Can I still amend my 2017 or 2018 tax returns?
The ability to amend returns depends on the statute of limitations:
- 2017 Returns:
- Original due date: April 17, 2018
- Statute of limitations for amendments: Generally 3 years from original due date (until April 15, 2021)
- Current status: No longer amendable (past the 3-year window)
- 2018 Returns:
- Original due date: April 15, 2019
- Statute of limitations for amendments: Until April 15, 2022
- Current status: No longer amendable (past the 3-year window)
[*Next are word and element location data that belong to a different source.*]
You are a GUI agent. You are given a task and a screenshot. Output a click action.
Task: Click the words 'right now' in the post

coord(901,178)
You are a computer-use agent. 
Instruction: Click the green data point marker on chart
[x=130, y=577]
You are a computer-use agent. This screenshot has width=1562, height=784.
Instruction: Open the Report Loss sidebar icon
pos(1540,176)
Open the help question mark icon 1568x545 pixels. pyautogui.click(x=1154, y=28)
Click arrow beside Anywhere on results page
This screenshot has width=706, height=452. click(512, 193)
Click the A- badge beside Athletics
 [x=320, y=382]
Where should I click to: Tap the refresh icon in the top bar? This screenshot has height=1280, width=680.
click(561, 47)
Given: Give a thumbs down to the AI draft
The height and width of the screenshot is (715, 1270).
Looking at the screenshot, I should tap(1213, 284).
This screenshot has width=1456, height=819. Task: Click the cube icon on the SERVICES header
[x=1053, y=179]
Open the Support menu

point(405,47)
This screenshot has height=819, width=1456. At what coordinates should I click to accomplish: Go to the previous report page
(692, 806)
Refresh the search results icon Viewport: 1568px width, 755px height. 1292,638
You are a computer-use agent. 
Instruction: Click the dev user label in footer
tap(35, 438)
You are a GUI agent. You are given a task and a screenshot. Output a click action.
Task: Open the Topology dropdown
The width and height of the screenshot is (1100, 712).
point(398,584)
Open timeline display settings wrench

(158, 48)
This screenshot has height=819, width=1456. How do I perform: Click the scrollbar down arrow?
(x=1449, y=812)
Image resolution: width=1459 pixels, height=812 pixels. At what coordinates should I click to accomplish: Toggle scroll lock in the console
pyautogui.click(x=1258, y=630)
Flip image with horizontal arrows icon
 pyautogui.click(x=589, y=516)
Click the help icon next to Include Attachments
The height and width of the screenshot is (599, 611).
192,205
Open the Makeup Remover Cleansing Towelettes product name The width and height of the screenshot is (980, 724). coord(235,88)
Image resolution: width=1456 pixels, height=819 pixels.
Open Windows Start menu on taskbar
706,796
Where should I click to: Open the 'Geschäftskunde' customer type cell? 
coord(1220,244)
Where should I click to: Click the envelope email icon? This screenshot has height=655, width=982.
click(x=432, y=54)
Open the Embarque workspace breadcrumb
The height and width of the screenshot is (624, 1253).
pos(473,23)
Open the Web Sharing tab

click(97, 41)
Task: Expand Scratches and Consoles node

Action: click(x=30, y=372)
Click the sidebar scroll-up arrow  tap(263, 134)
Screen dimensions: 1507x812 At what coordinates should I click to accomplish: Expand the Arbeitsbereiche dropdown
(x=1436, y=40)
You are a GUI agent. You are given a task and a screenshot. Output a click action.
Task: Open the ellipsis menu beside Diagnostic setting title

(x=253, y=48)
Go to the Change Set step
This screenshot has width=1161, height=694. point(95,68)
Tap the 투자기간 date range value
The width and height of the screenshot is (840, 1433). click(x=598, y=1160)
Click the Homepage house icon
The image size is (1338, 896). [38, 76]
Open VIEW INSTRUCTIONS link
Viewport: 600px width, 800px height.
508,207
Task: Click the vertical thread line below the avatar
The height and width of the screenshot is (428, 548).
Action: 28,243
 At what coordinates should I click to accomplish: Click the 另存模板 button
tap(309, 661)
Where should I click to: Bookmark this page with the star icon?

Exceptions that might allow late amendments:
- If you filed early (before the due date), you have 3 years from the filing date
- For bad debt deductions or worthless securities, you have 7 years
- If you never filed a return, there’s no statute of limitations (but you should file ASAP to limit penalties)
If you believe you made an error on either return, consult a tax professional to explore your options, though amendments are no longer possible for these years under normal circumstances.